Ora, o gênero visto sob o enfoque de uma fabricação performativa, portanto imerso em

formas reveladas e veladas de se expressar, remete a ideia de que o ‘gênero verdadeiro é uma

fantasia instituída e inscrita sobre a superfície de corpos, então parece que os gêneros não podem

ser nem verdadeiros nem falsos, mas somente produzidos como efeito de verdade de um discurso

sobre a identidade primária e estável’ (idem, p.236). O gênero, portanto, é uma performance

discursiva produtora e constituída por subjetividades que podem imitar ou mesmo parodiar o que é

real ou aparente; o fixo ou o moldável; o externo ou o interno; o binário ou o plural; o identitário ou

o contingente. A figura da travesti, para a filósofa, representa a ‘paródia’ crítica da rigidez binária

do gênero. Na imitação, a travesti e a ‘drag’ zombam dos modelos fixados de gênero, subvertendo

suas próprias identidades. A performance dos transexuais explicita a falácia da coerência do sexo e

do gênero, explicitando o mimetismo e a contingência dos mesmos. Esses atos dramatizados são

igualmente subversivos da coerência heterossexual e da naturalização estereotipada do binarismo do

sexo e do gênero.

O recurso da paródia, isto é, a ‘uma produção que se coloca como imitação’ (ibidem, p.238),

imprime uma fluidez e uma abertura a novas reconfigurações identitárias. Além disso, a expressão

do ‘riso’, inscrito na paródia, é uma prática discursiva que ironiza o normal, ao mesmo tempo em

que desmascara a sua pretensa uniformidade. O rizível inverte o que é real e o que é imaginário,

produzindo disrupturas nas hegemonias culturais. Porém, nem toda paródia é efetivamente

subversiva ou ‘perturbadora’, uma vez que muitas delas são meras repetições da indústria cultural.

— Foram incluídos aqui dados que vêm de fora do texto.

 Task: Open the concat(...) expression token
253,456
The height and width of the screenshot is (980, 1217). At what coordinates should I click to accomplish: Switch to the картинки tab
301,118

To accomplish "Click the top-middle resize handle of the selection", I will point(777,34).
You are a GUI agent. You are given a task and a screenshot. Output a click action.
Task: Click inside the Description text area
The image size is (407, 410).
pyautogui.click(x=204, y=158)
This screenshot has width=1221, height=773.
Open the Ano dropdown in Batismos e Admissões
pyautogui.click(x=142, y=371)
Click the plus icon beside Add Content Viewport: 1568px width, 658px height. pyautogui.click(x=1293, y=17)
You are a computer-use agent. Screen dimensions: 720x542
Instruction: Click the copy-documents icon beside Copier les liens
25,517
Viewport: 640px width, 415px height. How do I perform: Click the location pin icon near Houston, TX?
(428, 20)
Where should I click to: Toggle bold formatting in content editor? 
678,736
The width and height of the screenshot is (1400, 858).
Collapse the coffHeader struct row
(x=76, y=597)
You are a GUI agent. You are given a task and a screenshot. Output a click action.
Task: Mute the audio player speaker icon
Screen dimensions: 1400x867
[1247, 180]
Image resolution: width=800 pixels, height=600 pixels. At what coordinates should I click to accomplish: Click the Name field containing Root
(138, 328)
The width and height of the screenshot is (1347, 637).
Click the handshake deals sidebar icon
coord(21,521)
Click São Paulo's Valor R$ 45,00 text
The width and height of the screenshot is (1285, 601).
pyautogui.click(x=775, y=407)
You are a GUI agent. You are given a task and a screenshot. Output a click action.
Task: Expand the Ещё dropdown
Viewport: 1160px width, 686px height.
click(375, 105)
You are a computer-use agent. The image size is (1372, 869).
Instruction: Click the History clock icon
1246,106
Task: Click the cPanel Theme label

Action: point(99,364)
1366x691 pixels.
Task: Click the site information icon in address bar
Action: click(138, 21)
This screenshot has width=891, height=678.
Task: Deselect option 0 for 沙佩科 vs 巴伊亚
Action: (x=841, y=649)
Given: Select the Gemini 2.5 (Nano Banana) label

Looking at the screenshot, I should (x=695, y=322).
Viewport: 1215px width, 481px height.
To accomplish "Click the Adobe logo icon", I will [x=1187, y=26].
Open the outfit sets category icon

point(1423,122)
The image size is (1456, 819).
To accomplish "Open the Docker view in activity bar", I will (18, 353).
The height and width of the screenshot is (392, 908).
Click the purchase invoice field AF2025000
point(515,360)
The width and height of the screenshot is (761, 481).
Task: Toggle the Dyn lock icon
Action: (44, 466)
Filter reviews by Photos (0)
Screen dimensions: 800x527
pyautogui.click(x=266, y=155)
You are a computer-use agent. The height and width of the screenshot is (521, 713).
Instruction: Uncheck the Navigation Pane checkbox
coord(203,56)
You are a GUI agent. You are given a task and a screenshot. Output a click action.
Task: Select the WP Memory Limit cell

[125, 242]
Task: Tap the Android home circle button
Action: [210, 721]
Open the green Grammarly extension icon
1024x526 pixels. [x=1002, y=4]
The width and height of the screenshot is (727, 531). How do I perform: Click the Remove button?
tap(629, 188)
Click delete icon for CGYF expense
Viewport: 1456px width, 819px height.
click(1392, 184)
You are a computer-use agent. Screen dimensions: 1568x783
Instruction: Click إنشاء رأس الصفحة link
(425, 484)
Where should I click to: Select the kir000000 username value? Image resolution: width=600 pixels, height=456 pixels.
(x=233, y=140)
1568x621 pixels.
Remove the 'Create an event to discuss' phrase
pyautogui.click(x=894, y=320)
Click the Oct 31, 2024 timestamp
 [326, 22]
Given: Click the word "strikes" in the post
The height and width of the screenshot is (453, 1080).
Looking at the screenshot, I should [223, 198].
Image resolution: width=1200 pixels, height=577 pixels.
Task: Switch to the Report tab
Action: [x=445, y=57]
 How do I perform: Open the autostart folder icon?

Butler reflete sobre a performance do gênero como um ‘ato’ ou uma ‘construção dramática e

contingente de sentido’. Essas fabricações são também estratégias de sobrevivência em sistemas

culturais compulsórios, em que a performance do gênero pode ter consequências punitivas das

transgressões. Isso porque as proibições dos atos performáticos são forjadas em ‘ficções culturais’

tidas e reproduzidas pela cultura como naturais, reguladas pelas sanções sociais à desobediência

disciplinar dos corpos. Noutras palavras, as normatividades compulsórias na manutenção do gênero

binário são difíceis de identificar, pois os sentidos sobre o gênero se sedimentam nos indivíduos por

meio das ‘performances repetidas’. “Essa repetição é a um só tempo reencenação e nova

experiencia de um conjunto de significados já estabelecidos socialmente; e também uma forma

mundana e ritualizada de sua legitimação (ibidem, p.242)”.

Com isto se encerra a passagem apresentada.